Cuenta la leyenda que el resultado de la votación fue de quinientos contra uno. El único que se opuso a la ilegalidad no fue otro que el entonces presidente, por sorteo, de la Asamblea. Su nombre era Sócrates y alegó que nunca haría nada contrario a la ley, aunque le fuera la propia vida en ello (como después demostró). Con seguridad, Sócrates habría suscrito la afirmación de Lord Acton de que, por mucho que lo vote la mayoría, no se puede hacer que lo injusto sea justo.

La defensa de la justicia en el 23-F
Sócrates, como Don Manuel, puso en riesgo su propia vida en defensa de lo que creía que era su deber, de lo que creía que era justo. Se opuso a la democracia por la misma razón por la que Don Manuel Gutiérrez Mellado la defendió. Porque era lo justo.

Tras la batalla de las Arginusas, Esparta solicitó la paz a Atenas. La Asamblea ateniense la rechazó. Un año después, Atenas perdió la guerra. Y, siete años después, Sócrates fue condenado a muerte.

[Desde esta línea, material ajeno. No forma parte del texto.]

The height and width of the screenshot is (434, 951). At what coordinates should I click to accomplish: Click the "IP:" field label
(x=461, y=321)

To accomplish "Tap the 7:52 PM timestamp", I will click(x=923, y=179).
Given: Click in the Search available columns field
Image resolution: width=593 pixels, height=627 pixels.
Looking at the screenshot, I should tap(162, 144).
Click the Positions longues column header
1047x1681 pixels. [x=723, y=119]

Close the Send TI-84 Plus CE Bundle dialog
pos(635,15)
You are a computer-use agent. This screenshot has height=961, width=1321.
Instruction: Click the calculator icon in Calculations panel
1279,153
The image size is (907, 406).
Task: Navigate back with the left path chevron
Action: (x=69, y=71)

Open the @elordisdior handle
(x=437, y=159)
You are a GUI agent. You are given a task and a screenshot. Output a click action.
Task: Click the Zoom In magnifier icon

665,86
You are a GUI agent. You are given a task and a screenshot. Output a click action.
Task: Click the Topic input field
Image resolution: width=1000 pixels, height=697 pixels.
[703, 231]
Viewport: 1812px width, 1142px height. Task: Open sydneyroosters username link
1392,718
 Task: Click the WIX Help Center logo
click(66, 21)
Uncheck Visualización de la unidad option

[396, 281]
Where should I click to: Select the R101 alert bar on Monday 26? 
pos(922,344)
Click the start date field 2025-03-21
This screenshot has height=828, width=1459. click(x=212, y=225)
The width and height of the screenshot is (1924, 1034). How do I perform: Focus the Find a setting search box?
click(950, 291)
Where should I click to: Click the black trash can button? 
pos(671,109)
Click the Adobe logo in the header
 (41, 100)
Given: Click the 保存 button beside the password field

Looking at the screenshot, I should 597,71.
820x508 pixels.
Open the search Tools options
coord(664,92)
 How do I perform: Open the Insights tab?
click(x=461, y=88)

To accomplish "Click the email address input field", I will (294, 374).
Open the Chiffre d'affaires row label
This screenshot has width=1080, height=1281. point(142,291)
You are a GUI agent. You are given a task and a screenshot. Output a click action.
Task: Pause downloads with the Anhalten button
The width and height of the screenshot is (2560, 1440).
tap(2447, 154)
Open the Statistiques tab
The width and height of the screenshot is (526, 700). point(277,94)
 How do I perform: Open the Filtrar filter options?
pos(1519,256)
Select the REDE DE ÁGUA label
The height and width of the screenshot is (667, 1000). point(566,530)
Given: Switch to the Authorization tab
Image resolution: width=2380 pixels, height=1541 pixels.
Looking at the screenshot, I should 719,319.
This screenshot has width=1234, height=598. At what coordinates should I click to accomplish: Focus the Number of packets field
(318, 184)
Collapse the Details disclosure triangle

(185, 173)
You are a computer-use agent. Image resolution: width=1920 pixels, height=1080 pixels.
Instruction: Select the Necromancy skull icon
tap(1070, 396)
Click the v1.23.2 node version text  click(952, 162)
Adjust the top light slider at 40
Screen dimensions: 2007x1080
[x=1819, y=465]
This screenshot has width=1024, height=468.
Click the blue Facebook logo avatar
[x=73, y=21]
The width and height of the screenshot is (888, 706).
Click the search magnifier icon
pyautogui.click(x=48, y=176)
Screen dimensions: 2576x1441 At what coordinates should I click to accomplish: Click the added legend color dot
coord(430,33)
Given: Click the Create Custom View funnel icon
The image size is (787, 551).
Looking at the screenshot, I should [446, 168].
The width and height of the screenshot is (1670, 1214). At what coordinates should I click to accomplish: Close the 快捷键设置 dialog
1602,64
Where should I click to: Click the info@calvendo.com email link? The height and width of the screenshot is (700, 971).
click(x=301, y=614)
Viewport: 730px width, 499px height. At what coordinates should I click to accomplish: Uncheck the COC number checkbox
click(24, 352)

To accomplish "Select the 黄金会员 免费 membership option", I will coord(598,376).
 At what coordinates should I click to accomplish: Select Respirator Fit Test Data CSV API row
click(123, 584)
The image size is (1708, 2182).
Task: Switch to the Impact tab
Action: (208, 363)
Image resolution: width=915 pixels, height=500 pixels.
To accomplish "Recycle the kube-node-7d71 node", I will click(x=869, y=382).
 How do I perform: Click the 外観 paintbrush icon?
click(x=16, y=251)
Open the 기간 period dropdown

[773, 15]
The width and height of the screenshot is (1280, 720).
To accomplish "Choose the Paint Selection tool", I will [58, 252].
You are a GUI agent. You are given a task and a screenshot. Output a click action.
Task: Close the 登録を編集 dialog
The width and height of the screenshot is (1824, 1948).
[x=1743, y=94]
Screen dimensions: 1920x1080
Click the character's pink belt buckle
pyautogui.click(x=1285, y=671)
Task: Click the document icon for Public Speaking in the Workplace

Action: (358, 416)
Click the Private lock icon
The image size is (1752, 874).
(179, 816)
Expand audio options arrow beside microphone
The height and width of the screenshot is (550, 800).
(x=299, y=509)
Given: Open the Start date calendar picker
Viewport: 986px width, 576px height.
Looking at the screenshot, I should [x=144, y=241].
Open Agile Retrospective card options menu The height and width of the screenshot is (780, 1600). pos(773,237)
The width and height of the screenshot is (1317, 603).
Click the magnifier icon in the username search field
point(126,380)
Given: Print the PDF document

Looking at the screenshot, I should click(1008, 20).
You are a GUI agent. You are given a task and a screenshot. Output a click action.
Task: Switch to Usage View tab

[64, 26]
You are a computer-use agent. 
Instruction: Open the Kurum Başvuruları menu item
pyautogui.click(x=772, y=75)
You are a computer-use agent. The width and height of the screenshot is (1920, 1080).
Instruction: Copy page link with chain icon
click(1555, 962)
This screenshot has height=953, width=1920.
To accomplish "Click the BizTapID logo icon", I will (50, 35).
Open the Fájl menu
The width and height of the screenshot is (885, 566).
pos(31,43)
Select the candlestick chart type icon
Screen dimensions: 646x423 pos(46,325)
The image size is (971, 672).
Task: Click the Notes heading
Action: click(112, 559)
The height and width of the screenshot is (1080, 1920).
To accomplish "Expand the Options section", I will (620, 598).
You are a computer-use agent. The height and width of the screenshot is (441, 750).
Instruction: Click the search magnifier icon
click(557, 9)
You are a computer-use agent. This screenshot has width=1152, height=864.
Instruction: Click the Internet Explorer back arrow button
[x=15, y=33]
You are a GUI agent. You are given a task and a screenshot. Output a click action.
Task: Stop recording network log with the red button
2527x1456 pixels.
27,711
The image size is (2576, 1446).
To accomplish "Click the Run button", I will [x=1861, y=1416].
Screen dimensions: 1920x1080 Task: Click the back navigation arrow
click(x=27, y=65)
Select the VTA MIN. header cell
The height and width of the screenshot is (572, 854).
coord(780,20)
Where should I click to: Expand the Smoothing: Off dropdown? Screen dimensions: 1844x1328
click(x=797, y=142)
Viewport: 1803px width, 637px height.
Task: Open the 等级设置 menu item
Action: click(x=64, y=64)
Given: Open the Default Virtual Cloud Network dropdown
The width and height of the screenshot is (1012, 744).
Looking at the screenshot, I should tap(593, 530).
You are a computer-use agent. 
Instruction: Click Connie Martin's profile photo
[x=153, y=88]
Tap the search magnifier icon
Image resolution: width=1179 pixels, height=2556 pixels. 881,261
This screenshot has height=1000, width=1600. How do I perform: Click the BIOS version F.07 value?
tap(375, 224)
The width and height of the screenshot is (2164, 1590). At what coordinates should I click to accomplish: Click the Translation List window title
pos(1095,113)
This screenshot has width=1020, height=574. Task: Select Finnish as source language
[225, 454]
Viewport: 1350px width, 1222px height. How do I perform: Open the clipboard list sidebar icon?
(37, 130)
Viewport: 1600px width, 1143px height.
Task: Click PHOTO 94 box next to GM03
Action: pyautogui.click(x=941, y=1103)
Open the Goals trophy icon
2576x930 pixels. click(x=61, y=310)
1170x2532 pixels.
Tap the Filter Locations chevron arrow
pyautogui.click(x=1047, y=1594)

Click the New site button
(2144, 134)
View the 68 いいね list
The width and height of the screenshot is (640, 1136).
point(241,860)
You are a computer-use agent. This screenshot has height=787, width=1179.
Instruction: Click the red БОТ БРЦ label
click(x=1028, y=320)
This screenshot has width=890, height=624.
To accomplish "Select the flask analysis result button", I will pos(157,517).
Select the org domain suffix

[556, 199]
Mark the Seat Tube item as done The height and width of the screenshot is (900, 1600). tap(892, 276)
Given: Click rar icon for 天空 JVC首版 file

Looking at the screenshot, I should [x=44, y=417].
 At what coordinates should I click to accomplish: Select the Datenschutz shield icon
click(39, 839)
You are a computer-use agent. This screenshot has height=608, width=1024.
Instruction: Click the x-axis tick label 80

Tras el fallido golpe del 23 de febrero de 1981, los españoles vivimos la ilusión de que la democracia se había consolidado “de golpe”. Y, ante los continuos atentados contra nuestra Constitución, ante la confusión de los poderes ejecutivo, legislativo y judicial, ante los estatutos separatistas (y no sólo el de Cataluña), ante el mercadeo con los terroristas, ante la invasión de la propiedad privada y la nacionalización de los espacios públicos, ante el robo masivo de nuestros impuestos, consentido e, incluso a veces, aplaudido, ante la participación en conflictos bélicos sin pasar por el Congreso, ante leyes retroactivas que deslegitiman el propio sistema democrático, como la de Memoria Histórica, ante leyes contrarias, incluso, a derechos fundamentales, que discrimina por razón de sexo, esta vez a los hombres; ante todo esto, y mucho más, se puede ver cuán necesario resulta un Sócrates que se oponga a lo injusto, por muy democrático que sea, o un Manuel Gutiérrez Mellado, que no se esconda tras su escaño y no esté dispuesto a abdicar de su deber.

Después de la muerte de Sócrates, Diógenes de Sínope, en ocasiones, salía al mercado de la ciudad, portando una linterna encendida. Sus paisanos se burlaban de él y le preguntaban qué hacía con esa luz en pleno día. A lo que Diógenes respondía: “Busco un hombre”.